Communities impacted by Turkish and Iranian Bombardments:

CPT partners with rural villages and migrant shepherd communities as they resist displacement and destruction caused by Turkish and Iranian cross-border military operations. CPT documents and reports the effects of these ongoing attacks on the civilian population, calls for local and international attention, and advocates for peaceful solutions.

Civil Society Advocacy:

CPT amplifies voices of communities and individuals in their struggle for a violence- and oppression-free society and political sphere. The team partners with grassroots and international organizations, human rights defenders, journalists and civil society activists. CPT works to raise awareness within local and international communities about ongoing human rights issues, and shares stories of the non-violence movement in Iraqi Kurdistan.

Physical Accompaniment:

CPT Iraqi Kurdistan provides unarmed accompaniment to human rights defenders, journalists, civil society members, and other vulnerable persons who are under immediate threat of violence.

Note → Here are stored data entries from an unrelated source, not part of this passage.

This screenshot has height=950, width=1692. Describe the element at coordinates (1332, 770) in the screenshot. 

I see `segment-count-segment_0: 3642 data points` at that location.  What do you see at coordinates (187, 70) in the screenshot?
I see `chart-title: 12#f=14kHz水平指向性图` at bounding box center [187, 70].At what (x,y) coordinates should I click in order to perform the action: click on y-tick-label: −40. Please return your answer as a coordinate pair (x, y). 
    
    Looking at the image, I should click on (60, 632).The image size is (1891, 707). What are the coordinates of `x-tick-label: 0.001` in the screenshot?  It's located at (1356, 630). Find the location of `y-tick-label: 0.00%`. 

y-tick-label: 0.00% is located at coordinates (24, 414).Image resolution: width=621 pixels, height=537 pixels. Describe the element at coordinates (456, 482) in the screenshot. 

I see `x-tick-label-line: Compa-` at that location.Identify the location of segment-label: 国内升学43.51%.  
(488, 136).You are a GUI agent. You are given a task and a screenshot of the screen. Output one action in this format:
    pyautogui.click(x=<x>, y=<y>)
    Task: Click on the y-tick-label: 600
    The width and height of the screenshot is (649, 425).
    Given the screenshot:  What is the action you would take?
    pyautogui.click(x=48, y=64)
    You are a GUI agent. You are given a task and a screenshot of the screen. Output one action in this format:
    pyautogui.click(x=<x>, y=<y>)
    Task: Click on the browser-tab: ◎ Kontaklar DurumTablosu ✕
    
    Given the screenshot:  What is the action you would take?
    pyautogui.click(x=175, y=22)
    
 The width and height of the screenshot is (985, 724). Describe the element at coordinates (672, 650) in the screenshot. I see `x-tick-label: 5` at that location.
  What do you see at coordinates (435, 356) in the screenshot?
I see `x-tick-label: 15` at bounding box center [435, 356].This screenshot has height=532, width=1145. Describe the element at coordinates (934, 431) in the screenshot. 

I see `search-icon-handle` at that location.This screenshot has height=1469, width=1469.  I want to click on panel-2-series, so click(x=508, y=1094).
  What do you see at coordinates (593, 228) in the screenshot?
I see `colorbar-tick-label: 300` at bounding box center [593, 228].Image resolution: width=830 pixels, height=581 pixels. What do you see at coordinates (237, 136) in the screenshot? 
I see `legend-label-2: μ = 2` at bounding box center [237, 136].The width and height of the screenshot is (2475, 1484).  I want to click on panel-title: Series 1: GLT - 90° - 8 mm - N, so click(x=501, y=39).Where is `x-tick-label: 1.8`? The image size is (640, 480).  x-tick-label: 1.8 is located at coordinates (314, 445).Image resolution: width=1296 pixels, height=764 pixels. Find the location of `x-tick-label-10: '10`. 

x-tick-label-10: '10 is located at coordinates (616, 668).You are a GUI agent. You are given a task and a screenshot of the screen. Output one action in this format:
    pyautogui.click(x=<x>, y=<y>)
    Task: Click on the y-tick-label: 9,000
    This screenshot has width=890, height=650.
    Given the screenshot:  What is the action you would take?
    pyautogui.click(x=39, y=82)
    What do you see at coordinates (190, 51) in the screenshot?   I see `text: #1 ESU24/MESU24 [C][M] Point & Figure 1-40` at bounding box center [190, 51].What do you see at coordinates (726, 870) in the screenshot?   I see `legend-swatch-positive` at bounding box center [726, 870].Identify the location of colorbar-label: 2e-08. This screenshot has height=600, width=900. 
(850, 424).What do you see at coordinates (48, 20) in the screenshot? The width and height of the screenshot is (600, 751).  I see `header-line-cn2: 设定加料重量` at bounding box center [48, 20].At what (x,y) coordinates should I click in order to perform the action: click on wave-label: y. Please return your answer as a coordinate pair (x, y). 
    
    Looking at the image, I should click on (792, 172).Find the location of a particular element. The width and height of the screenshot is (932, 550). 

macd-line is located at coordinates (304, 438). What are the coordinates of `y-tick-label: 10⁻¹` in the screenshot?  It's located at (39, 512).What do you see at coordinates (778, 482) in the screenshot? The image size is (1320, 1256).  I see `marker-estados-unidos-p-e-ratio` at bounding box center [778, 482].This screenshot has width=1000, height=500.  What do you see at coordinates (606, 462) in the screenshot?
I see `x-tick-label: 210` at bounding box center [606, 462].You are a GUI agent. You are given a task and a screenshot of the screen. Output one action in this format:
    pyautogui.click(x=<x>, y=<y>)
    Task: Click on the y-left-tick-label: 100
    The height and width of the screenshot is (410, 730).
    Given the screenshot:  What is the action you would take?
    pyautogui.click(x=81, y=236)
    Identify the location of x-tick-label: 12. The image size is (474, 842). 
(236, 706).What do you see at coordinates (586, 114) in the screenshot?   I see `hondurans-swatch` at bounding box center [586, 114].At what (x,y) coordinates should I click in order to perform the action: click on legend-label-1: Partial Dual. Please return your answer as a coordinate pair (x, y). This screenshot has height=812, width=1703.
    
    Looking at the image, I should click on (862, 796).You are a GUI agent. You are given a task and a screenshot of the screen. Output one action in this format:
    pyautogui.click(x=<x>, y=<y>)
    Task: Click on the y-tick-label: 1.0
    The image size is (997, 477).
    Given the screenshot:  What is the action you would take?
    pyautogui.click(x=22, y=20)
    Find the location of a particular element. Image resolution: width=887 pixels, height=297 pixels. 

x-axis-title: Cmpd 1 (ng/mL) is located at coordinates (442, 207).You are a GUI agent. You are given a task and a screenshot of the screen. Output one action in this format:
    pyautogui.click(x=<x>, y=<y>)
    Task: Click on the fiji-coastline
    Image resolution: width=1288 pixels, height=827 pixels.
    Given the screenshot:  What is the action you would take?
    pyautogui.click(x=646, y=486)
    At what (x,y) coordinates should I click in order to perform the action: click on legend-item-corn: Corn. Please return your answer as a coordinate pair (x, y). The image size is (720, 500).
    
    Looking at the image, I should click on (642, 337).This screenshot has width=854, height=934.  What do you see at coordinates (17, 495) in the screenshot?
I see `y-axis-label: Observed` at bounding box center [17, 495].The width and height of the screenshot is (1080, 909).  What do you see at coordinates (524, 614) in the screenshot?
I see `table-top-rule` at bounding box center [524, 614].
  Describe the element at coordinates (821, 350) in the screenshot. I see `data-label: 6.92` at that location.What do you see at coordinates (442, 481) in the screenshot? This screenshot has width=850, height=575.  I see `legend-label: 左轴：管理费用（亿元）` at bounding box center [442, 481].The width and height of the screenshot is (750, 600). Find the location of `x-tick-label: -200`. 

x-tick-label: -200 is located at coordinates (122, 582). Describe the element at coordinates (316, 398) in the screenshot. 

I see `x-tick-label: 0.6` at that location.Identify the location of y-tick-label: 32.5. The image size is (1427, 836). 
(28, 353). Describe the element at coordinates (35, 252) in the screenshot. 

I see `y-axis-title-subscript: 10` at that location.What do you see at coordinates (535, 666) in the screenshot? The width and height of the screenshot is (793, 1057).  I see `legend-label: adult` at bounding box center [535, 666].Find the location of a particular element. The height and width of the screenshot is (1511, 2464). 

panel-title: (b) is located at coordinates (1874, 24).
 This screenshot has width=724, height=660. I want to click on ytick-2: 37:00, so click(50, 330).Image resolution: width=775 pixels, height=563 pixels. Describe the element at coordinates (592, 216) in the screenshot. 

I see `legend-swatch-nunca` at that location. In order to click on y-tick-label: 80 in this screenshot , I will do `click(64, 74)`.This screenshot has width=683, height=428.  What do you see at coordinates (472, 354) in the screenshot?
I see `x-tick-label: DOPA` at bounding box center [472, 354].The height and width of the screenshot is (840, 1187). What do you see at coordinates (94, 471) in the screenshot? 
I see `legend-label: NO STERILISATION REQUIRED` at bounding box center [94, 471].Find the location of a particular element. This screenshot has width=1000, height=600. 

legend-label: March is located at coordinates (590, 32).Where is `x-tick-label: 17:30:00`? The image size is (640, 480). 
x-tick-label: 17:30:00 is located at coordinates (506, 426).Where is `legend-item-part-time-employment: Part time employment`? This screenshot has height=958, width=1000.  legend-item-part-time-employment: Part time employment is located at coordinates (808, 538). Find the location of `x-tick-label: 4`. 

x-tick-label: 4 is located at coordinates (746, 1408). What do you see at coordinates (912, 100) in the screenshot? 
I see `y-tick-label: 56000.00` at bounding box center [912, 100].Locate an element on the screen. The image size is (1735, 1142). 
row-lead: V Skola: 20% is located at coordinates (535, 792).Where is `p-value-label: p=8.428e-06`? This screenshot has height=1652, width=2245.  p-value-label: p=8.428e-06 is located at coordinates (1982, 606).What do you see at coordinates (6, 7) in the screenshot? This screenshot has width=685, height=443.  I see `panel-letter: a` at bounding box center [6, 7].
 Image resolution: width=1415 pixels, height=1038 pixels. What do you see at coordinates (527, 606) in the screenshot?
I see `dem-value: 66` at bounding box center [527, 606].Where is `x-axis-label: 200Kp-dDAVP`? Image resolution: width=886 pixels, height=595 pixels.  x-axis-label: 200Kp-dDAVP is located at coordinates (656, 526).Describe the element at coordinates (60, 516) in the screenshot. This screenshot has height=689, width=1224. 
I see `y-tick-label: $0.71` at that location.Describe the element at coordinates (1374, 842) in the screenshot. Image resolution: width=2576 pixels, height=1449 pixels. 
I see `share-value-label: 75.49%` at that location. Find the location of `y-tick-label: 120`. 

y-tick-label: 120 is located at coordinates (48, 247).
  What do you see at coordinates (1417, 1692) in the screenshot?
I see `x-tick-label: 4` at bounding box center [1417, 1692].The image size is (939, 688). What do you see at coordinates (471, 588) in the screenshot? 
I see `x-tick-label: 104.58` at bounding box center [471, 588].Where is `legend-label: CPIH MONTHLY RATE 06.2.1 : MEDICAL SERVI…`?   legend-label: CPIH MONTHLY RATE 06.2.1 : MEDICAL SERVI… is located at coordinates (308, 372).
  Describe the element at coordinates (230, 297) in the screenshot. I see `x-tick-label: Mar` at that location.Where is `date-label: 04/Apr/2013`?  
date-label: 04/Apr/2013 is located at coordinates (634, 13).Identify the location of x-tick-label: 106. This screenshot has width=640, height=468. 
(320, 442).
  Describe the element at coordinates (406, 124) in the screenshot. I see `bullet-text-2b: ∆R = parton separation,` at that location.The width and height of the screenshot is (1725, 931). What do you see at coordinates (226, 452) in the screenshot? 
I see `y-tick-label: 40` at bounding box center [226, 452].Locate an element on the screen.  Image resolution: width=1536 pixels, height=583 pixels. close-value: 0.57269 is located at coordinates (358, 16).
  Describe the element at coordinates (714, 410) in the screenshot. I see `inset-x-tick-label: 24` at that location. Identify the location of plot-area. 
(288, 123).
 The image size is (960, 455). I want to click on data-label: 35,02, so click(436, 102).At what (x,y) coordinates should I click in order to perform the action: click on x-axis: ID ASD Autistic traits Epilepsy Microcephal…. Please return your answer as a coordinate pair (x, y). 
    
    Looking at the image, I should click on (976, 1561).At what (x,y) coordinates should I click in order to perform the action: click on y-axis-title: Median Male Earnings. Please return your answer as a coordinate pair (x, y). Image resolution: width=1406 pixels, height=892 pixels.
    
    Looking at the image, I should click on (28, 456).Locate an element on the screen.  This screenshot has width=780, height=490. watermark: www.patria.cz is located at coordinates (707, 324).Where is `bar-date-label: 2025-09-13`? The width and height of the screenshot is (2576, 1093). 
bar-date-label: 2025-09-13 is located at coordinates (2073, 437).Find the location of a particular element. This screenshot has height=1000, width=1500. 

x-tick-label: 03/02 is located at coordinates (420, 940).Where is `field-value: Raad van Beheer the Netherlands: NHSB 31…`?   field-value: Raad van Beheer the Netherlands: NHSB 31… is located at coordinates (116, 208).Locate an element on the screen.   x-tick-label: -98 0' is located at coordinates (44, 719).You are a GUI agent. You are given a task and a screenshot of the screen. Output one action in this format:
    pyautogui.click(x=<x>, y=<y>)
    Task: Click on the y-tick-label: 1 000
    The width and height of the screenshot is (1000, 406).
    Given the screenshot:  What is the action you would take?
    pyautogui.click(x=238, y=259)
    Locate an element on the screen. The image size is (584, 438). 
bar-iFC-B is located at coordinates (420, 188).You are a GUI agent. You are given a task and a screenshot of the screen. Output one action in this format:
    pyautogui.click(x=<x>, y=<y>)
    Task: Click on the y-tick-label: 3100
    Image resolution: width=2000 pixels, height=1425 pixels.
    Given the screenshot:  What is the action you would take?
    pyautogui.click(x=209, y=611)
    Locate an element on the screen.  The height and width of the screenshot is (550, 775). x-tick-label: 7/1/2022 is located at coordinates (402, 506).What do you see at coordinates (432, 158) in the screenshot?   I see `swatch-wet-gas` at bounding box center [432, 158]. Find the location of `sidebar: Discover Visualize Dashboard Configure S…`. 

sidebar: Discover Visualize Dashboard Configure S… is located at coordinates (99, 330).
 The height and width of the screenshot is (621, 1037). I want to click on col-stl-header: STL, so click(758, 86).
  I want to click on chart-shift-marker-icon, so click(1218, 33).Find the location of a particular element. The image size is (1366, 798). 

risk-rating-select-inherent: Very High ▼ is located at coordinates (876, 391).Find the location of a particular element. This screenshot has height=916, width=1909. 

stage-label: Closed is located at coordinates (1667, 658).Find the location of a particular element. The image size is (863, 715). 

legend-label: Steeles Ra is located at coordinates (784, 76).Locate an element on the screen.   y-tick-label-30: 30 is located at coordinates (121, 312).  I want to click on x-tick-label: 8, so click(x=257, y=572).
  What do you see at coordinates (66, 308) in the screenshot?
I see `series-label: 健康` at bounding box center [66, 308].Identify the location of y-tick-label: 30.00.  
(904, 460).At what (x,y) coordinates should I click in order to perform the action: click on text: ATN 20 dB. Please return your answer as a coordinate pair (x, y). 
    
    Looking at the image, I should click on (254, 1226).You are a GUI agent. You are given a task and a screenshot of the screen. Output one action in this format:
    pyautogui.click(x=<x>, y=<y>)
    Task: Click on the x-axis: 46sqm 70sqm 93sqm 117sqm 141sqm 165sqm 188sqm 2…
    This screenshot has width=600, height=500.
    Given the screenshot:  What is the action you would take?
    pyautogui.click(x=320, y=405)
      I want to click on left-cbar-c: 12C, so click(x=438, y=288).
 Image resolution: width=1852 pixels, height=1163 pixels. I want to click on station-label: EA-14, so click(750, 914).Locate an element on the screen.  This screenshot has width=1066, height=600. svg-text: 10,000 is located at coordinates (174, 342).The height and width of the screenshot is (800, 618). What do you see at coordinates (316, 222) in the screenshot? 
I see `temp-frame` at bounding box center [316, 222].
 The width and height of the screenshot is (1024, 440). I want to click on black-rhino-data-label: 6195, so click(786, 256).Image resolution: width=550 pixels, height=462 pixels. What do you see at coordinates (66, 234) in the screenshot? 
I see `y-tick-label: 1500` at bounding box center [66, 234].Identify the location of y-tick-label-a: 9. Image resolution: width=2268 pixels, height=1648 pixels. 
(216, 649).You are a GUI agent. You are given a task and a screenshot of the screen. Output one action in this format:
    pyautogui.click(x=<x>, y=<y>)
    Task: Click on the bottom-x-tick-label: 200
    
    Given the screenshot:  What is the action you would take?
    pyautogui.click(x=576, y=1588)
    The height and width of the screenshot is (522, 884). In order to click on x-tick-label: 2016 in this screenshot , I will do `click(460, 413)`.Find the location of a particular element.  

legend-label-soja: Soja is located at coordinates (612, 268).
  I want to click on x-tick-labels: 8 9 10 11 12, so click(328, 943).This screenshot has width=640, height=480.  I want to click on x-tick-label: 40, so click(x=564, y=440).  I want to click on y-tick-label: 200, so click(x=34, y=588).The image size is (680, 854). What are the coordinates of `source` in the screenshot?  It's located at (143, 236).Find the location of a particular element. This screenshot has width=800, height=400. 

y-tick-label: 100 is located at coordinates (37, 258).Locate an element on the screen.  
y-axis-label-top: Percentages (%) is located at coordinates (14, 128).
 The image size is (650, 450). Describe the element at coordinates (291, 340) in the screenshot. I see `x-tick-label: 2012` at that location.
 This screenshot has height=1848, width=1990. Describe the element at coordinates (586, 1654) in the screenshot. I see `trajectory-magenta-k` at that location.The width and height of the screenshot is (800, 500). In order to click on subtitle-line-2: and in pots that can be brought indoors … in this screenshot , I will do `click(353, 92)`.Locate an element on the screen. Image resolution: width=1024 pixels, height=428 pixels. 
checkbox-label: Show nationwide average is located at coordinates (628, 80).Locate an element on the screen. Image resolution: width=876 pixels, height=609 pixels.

The team aims to shed light and amplify the voices of those in immediate danger while looking for a peaceful resolution.

Nonviolence Trainings:

CPT provides space for learning new methods and techniques to solve conflicts, transform power, and reduce violence through peaceful means.  CPT Iraqi Kurdistan facilitates the Alternatives to Violence Project (AVP) and various other mediation and nonviolence workshops where participants can explore conflict resolution as well as train to become facilitators in their own communities.